#### SOURCE PASSAGE ####

Brown v. the State.

Decision Date06 May 2011
Docket NumberNo. A11A0103.,A11A0103.
Citation710 S.E.2d 674,309 Ga.App. 511
PartiesBROWNv.The STATE.
CourtGeorgia Court of Appeals

OPINION TEXT STARTS HERE

Gina Anne Smalley, for appellant.Patrick H. Head, Dist. Atty., Amelia Greeson Pray, Albert Thomas Reeves, Jr., Asst. Dist. Attys., for appellee.MIKELL, Judge.

Larry Brown was found guilty by a jury of robbery by sudden snatching, a violation of OCGA § 16–8–40(a)(3), and was sentenced to 20 years in prison. Following a hearing, the trial court denied Brown's motion for new trial. Brown appeals, challenging the sufficiency of the evidence and enumerating other errors. For the reasons set forth below, we affirm.

1. In separate enumerations, Brown contends that the evidence was insufficient to support his conviction and that the trial court erred in denying his motion for directed verdict of acquittal. We address these enumerations together, because [i]n reviewing the denial of a directed verdict of acquittal, we employ the same test used to determine sufficiency of the evidence.” 1 Applying that standard, we view the evidence in the light most favorable to the jury's verdict, and the defendant no longer enjoys the presumption of innocence.2 We do not weigh the evidence or judge the credibility of witnesses, but determine only if the evidence was sufficient for a rational trier of fact to find the defendant guilty of the offense charged beyond a reasonable doubt.3 Moreover, “conflicts in the testimony of witnesses, including the [s]tate's witnesses, are a matter of credibility for the jury to resolve. As long as there is some competent evidence, even though contradicted, to support each fact necessary to make out the [s]tate's case, the jury's verdict will be upheld.” 4

Properly viewed, the evidence adduced at trial shows that Larry Ceminsky was shopping at a Walmart in Cobb County on February 20, 2008, when he walked away from his shopping cart to get dog food. He realized that he had left his wallet in his cart and came back to it “real quickly.” As he turned the corner, he saw Brown at his cart, approximately six feet away. Brown “was moving the cart and picked up the wallet.” Ceminsky testified that he was aware that Brown was stealing his wallet as it happened. He yelled at Brown, “You don't want to do that, put it down, leave it there.” Brown ran toward the store exit, and Ceminsky ran after him. Ceminsky shouted at the Walmart greeter stationed there, “stop that man, he stole my wallet.” With Ceminsky and the greeter in pursuit, Brown ran outside the store and dropped the wallet. He ran to his car, a blue Cutlass, and drove south on Cobb Parkway. He was apprehended shortly thereafter.

#### DATA TO EXAMINE ####

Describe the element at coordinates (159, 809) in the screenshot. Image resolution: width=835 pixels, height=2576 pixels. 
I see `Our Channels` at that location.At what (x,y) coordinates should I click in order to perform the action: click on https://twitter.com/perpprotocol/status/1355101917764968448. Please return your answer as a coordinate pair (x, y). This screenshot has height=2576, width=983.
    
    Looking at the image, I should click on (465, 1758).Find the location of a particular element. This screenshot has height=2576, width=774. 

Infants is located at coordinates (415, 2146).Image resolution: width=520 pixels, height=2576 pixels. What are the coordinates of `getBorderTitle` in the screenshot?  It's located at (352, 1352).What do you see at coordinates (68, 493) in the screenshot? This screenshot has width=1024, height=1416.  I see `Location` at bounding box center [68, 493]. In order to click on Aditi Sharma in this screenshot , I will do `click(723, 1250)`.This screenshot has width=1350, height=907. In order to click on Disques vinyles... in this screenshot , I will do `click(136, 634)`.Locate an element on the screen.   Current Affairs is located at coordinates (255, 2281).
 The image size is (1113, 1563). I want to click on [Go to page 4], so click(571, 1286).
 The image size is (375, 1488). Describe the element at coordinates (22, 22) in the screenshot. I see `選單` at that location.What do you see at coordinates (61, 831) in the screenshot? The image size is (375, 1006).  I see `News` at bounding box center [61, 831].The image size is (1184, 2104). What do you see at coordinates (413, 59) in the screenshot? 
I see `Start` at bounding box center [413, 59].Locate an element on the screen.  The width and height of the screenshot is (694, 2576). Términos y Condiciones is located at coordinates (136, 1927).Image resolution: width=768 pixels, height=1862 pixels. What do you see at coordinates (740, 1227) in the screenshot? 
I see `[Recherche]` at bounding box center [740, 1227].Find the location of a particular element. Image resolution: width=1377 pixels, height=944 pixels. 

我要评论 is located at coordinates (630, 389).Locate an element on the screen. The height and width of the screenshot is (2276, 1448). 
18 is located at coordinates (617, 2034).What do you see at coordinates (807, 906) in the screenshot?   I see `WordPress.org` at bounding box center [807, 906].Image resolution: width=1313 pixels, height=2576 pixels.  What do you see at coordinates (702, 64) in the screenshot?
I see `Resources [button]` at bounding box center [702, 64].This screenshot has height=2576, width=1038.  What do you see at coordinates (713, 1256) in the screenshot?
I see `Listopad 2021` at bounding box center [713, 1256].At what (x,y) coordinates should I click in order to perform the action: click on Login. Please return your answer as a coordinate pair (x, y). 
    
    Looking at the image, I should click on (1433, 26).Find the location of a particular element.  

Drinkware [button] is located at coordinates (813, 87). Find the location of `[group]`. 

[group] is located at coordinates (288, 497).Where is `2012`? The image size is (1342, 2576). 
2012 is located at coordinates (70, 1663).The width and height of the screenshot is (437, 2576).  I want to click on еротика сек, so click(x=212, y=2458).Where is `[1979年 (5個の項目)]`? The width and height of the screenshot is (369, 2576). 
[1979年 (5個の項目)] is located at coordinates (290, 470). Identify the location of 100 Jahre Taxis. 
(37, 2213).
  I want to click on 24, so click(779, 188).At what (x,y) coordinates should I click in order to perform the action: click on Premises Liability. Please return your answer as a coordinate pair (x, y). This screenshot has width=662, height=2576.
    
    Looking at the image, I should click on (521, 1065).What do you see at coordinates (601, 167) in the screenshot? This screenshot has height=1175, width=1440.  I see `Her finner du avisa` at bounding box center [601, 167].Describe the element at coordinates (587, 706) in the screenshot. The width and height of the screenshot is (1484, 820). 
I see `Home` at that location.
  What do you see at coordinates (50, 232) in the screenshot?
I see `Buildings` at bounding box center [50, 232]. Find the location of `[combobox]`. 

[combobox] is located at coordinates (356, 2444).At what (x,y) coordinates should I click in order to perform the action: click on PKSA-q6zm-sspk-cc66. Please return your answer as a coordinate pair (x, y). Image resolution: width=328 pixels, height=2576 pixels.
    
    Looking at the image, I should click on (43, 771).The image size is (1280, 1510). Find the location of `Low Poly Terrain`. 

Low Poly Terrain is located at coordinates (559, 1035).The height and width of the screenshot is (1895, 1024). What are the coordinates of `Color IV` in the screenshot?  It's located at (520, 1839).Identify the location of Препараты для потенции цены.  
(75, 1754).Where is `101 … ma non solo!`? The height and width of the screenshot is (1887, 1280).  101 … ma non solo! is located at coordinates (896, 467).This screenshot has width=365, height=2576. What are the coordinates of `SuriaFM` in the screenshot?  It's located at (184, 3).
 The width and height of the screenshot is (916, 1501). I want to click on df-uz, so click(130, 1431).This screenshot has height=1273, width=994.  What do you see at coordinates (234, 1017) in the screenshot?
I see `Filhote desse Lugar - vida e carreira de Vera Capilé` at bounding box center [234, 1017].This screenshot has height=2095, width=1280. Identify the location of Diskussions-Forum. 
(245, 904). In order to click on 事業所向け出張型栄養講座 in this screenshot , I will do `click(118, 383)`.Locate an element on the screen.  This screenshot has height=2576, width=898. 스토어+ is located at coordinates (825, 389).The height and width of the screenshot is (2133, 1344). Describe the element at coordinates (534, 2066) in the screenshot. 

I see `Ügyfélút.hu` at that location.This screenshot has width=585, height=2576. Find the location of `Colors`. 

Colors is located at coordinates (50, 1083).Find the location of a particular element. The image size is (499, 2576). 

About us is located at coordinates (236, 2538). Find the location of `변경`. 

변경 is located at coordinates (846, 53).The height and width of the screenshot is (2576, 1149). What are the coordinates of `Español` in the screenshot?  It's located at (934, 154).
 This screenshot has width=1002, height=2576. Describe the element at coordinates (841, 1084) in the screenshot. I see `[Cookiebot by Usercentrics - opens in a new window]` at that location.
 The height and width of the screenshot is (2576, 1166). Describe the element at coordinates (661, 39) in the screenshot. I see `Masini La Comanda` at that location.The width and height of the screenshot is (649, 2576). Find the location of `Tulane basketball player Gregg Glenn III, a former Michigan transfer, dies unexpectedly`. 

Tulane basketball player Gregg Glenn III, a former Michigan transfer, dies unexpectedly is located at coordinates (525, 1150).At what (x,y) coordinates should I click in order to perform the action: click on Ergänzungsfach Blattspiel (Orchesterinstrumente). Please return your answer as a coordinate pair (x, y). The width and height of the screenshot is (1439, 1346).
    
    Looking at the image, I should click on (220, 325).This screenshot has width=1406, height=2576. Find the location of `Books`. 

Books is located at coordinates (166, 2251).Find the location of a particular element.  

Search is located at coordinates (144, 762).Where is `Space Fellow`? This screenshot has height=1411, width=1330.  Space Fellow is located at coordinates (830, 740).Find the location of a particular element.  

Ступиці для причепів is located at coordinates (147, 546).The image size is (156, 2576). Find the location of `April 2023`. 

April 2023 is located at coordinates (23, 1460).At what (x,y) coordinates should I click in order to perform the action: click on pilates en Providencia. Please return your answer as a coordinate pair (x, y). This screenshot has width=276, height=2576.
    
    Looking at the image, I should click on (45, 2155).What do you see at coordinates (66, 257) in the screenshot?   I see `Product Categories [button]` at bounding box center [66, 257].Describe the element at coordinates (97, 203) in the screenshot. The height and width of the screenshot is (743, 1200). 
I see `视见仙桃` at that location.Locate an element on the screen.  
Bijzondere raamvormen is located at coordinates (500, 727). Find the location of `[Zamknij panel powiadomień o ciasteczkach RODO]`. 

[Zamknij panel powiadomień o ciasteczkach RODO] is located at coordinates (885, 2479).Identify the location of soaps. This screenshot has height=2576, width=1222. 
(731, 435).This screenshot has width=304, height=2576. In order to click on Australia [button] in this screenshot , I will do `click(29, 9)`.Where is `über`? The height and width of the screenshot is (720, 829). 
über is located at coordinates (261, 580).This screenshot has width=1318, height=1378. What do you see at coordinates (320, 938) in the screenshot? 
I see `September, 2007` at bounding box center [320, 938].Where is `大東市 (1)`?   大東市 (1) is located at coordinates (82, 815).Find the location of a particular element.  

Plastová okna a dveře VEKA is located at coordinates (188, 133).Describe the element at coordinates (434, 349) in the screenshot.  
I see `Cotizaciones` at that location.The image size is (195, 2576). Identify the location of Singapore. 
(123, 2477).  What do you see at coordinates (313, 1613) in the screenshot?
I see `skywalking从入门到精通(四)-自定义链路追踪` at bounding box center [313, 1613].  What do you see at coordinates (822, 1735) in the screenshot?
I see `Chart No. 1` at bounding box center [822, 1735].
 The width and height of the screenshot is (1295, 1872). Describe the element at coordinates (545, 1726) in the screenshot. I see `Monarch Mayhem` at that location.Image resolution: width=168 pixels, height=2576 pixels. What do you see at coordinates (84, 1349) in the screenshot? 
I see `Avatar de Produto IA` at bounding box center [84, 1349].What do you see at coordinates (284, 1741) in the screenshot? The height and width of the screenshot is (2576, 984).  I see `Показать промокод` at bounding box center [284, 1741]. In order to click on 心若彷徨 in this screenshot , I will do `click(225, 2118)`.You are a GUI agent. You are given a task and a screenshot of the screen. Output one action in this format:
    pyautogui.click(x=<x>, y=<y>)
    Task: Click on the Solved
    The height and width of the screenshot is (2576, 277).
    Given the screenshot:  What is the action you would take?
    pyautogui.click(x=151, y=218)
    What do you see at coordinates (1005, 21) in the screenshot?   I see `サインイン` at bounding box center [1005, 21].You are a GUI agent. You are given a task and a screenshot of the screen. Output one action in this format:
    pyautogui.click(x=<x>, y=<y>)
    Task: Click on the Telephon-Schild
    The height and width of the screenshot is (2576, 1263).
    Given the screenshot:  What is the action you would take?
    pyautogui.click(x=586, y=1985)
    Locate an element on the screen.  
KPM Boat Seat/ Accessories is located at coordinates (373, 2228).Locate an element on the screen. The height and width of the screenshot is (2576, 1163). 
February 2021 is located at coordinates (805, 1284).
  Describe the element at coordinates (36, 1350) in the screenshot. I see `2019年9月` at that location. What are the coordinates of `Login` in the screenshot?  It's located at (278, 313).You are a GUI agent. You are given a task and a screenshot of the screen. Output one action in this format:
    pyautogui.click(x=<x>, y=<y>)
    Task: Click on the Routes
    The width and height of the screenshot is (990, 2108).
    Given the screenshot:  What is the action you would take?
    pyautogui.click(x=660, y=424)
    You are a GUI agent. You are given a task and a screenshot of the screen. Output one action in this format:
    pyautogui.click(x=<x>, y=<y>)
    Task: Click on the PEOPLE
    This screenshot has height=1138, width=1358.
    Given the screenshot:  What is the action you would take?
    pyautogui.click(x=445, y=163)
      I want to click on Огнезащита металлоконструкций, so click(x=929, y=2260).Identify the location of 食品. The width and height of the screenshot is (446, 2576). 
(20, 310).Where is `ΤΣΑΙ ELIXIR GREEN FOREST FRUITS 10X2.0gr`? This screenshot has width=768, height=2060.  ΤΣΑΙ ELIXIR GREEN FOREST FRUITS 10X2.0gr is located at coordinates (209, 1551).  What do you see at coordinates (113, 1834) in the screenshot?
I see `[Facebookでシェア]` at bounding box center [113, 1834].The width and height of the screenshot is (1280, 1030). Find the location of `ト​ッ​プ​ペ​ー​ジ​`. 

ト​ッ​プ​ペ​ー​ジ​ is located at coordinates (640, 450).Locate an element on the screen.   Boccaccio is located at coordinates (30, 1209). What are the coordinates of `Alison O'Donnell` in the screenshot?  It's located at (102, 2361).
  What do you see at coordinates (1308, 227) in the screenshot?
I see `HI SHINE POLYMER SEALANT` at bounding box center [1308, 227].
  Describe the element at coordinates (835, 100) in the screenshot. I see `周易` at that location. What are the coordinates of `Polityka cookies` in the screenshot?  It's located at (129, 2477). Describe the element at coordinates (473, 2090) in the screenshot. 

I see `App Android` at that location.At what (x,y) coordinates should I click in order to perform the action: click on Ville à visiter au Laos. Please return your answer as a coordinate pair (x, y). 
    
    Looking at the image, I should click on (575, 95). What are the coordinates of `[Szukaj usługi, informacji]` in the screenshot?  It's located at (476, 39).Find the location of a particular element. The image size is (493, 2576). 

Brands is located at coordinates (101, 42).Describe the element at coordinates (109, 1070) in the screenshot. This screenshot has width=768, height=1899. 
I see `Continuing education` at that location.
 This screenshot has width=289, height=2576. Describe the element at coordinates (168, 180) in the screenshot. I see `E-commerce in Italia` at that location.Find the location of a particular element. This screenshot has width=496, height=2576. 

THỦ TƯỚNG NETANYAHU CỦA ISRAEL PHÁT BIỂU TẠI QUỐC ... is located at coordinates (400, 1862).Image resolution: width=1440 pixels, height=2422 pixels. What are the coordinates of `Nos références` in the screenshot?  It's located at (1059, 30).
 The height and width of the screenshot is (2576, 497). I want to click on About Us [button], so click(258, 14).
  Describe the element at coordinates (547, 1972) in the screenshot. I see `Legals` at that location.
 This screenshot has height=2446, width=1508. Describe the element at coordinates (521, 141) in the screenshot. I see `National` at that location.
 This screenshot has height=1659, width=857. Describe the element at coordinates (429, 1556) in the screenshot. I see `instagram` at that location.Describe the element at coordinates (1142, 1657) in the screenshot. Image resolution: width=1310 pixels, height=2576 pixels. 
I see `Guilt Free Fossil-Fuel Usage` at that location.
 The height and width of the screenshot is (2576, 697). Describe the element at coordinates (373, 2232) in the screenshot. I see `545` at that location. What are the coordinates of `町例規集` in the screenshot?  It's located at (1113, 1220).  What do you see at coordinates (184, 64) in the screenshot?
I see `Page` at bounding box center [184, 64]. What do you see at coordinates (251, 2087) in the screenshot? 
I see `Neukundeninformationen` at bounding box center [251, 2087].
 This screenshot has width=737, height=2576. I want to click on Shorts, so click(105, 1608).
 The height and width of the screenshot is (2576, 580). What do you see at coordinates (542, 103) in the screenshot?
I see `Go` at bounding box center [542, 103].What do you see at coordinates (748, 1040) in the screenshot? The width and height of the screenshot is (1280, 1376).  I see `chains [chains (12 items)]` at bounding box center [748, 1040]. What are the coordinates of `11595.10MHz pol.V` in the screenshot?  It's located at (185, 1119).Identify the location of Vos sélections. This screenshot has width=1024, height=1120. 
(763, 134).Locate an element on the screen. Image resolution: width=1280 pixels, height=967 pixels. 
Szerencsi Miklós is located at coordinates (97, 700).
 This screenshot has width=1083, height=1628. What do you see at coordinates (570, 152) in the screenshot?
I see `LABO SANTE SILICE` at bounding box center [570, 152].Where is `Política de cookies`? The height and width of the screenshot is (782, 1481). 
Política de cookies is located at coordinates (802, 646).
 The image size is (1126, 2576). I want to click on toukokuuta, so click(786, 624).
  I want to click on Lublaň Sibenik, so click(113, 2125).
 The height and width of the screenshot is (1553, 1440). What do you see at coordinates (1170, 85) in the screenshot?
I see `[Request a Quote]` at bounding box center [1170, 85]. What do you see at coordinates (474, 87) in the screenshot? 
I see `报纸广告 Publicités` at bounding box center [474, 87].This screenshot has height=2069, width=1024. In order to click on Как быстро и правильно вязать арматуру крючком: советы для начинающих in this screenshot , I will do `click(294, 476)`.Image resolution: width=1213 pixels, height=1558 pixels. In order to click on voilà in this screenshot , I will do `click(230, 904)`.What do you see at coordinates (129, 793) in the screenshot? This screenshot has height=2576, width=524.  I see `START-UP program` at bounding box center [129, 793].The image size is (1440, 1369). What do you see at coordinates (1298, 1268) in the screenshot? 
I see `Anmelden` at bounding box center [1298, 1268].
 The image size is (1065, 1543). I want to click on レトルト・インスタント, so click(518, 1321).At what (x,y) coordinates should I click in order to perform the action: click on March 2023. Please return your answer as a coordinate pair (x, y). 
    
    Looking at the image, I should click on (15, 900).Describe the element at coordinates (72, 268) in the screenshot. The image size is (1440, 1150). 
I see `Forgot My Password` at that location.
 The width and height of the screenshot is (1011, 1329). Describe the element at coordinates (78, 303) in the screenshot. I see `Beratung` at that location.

####

TO DO:
1 – In the Brown robbery opinion, what kind of car did Brown drive away in?
2 – Carry on the Brown robbery opinion from its final sentence.

RESPONSES IN ORDER:
1 – A blue Cutlass.

2 –
OCGA § 16–8–40(a)(3) provides that a person “commits the offense of robbery when, with intent to commit theft, he takes property of another from the person or the immediate presence of another ... [b]y sudden snatching.” Brown contends that the evidence showed at most his guilt of the lesser offense of theft by taking,5 because the state failed to prove that he took the wallet by force from Ceminsky's “immediate presence”; that the victim was conscious of the theft at the time it occurred; and that the victim became aware of the theft prior to its occurrence. This contention is without merit.

Citing Franklin v. State,6 Brown asserts that the state failed to prove the element of force, because the evidence showed that Brown made no aggressive move toward the victim. Franklin, however, did not turn on the lack of evidence of force; instead, the evidence in that case showed that the victim, because he was unconscious, was not aware of the taking as it occurred.7 As this Court explained in Kendrick v. State, 8 [f]orce is implicit in sudden snatching, both as a fact and as a legal proposition, the force being that effort necessary for the robber to transfer the property taken from the owner to his possession.” 9 In the case at bar, the wallet was taken from the victim's cart while the victim was nearby. This evidence was sufficient to show the force necessary as an element of the crime of robbery by sudden snatching.10

Brown cites McNearney v. State 11 in support of his contention that the evidence failed to show that the wallet was taken from the victim's “immediate presence,” as required by OCGA § 16–8–40(a). Brown's reliance on McNearney is misplaced. There, the victim was unaware that her purse had been stolen until a witness alerted her to the theft, by which time the defendant had driven away; for this reason, the defendant's conviction for robbery by sudden snatching could not stand.12 The case now before us, however, is distinguished from McNearney by the fact that Ceminsky saw Brown take his wallet from his cart only six feet away.13 Moreover, the “immediate presence” of the victim “stretches fairly far, and robbery convictions are usually upheld even out of the physical presence of the victim if what was taken was under his control or his responsibility and if he was not too far distant,” 14 as where a store owner ten feet away saw the defendant take a money bag.15 Here, the evidence was sufficient to show that the wallet was taken from the victim's “immediate presence” and that the victim was conscious of the robbery as it occurred. 16

Contrary to Brown's contention, the victim of a robbery by sudden snatching need not become aware of the taking prior to the taking. It is sufficient if the evidence shows, as it does here, that the victim became aware of the taking as the crime was being committed.17 We conclude that the evidence adduced at trial was sufficient to authorize the jury to find Brown guilty of robbery by sudden snatching beyond a reasonable doubt. 18

2. Brown contends that the trial court erred in failing to give a requested jury instruction on the lesser included offense of theft by taking and on the definition of forcible felony. We find no error.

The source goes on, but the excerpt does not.